A UK-Australia tariff-free trade deal is also a daunting prospect for Irish exporters.
The UK is expected to remain the largest single destination for Irish food and drink exports in 2021 and beyond.
It accounts for 44% of Irish beef exports in value terms.
It is also very important for exports of Irish dairy products, taking 40% of our cheese exports in 2020.
The UK is still an important market outlet for Irish pigmeat, accounting for 30% of the total.
The UK accounts for 18% of Irish sheepmeat exports.
Most of Ireland’s poultry exports also go to the UK.
Other Irish export commodities heavily dependent on the UK are unlikely to be much affected by imports from Australia, such as the 94% of Irish horticulture exports and 68% of prepared consumer food exports from Ireland to the UK.
But the threat of displacement of UK sales by cheaper imports from around the world remains a constant since Brexit, with the UK also seeking to do trade deals with huge exporters such as the United States, Canada and Mexico.
The UK Government has started a consultation process on its trade negotiations with Canada and Mexico.

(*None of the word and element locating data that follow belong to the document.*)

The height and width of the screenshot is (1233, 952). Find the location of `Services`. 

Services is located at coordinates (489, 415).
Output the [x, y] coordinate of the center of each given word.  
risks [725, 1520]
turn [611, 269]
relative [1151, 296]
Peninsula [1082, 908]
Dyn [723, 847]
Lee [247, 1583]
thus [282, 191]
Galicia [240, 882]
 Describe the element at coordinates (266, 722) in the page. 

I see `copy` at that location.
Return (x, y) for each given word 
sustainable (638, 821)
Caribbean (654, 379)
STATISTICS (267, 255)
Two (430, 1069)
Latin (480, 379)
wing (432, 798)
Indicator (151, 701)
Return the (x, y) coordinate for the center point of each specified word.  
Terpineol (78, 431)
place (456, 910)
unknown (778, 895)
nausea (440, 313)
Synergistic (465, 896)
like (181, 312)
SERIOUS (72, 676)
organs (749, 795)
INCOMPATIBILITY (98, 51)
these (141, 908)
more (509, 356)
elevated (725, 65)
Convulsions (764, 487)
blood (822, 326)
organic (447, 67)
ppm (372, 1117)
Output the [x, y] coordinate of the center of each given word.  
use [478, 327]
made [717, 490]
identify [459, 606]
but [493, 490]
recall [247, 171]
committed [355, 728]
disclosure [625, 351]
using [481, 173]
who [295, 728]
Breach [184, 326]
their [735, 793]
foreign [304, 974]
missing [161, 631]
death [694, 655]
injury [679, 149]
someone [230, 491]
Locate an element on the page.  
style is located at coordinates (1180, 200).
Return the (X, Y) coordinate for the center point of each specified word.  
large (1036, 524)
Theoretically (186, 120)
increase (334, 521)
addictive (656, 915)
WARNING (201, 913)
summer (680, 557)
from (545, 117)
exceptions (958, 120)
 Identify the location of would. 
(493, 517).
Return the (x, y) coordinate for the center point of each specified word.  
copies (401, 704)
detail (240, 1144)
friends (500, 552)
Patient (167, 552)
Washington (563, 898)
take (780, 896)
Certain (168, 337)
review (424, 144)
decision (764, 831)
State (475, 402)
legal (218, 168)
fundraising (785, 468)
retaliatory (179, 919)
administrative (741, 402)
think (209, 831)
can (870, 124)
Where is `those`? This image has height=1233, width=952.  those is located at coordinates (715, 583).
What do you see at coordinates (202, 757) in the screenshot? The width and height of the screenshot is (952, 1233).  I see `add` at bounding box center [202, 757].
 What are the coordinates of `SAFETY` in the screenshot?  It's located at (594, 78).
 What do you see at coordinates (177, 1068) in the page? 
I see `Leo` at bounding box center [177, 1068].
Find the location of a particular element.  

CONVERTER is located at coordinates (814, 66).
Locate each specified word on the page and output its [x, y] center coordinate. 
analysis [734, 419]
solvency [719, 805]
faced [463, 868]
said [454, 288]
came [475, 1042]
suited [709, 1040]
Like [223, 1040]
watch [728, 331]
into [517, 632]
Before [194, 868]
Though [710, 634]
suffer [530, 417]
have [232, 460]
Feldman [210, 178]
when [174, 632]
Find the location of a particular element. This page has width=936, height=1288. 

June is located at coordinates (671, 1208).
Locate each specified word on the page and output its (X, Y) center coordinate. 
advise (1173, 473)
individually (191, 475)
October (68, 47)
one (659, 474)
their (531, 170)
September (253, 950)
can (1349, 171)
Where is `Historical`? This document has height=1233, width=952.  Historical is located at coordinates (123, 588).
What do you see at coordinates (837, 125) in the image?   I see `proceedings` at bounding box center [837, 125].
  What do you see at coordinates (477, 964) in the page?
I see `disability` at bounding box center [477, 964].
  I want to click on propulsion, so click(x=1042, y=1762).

Irish beef exporters will fear that an Australia-UK trade deal could hit our beef trade with a severe blow even as it recovers slowly from the January 1 exit of the UK from the EU customs union.
For the first quarter, the UK’s imports of fresh and frozen beef totalled only 40,000 tonnes, down 36% year-on-year.
Irish export volumes to the UK are thought to be down 38%, having slumped in January following the UK’s withdrawal from the EU.
But volumes have steadily recovered month on month.
Mainly due to lower numbers of Irish beef cattle this year (down by about 13%), global Irish beef exports up to April are estimated to have fallen 22%, to 105,400 tonnes.
But the fall in value terms may be only 7%, with higher prices helping to make up for some of the reductions in volumes.
These figures come from the UK’s Agriculture and Horticulture Development Board (AHDB), which says that current high cattle prices in Great Britain offer scope for exports from Ireland to increase in the coming months, possibly helped by the re-opening of the UK’s foodservice sector, although availability of production in Ireland may limit volumes to a degree.
The AHDB also notes that Irish beef prices remain below those in Australia (but above the beef prices in New Zealand and Brazil).
The threat to Irish and EU exporters was made clear by the UK’s international trade secretary Liz Truss saying the trade deal would, after a very long transition period, allow Australia the same kind of access the EU already has to the UK market.
Therefore, she said, she had no doubts that British farmers will continue to thrive under the new deal, because they are already thriving even while the UK imports over 200,000 tonnes of beef from Europe, which is a much bigger producer than Australia.
She said beef from hormone-injected cattle will remain banned in the new Australia trade deal.
She also noted that Australian lamb coming into the UK is currently more expensive than UK lamb.
Former Australian Ambassador to the UK Alexander Downer said Australia has substantial markets in Asia, and that’s where the focus will be.
“To send beef, particularly to send large quantities of beef and sheep meat, 10,000 miles across the world, is very expensive.
“The only access to the market we would ever have in the UK is at the very high end. A high end which is substantially served by the EU.”
Sinn Féin spokesperson on Agriculture Matt Carthy TD has warned that a British government trade deal with Australia, on top of challenges of climate action and a new Common Agriculture Policy, presents a nightmare scenario for Irish farming.
He called on Agriculture Minister Charlie McConalogue to commission an impact assessment of such a deal, and to proactively engage with the British government on the is matter.
“It is also essential that the Irish government demand that the EU cease their trade deals that would further damage our agri-food sectors, particularly the Mercosur trade agreement.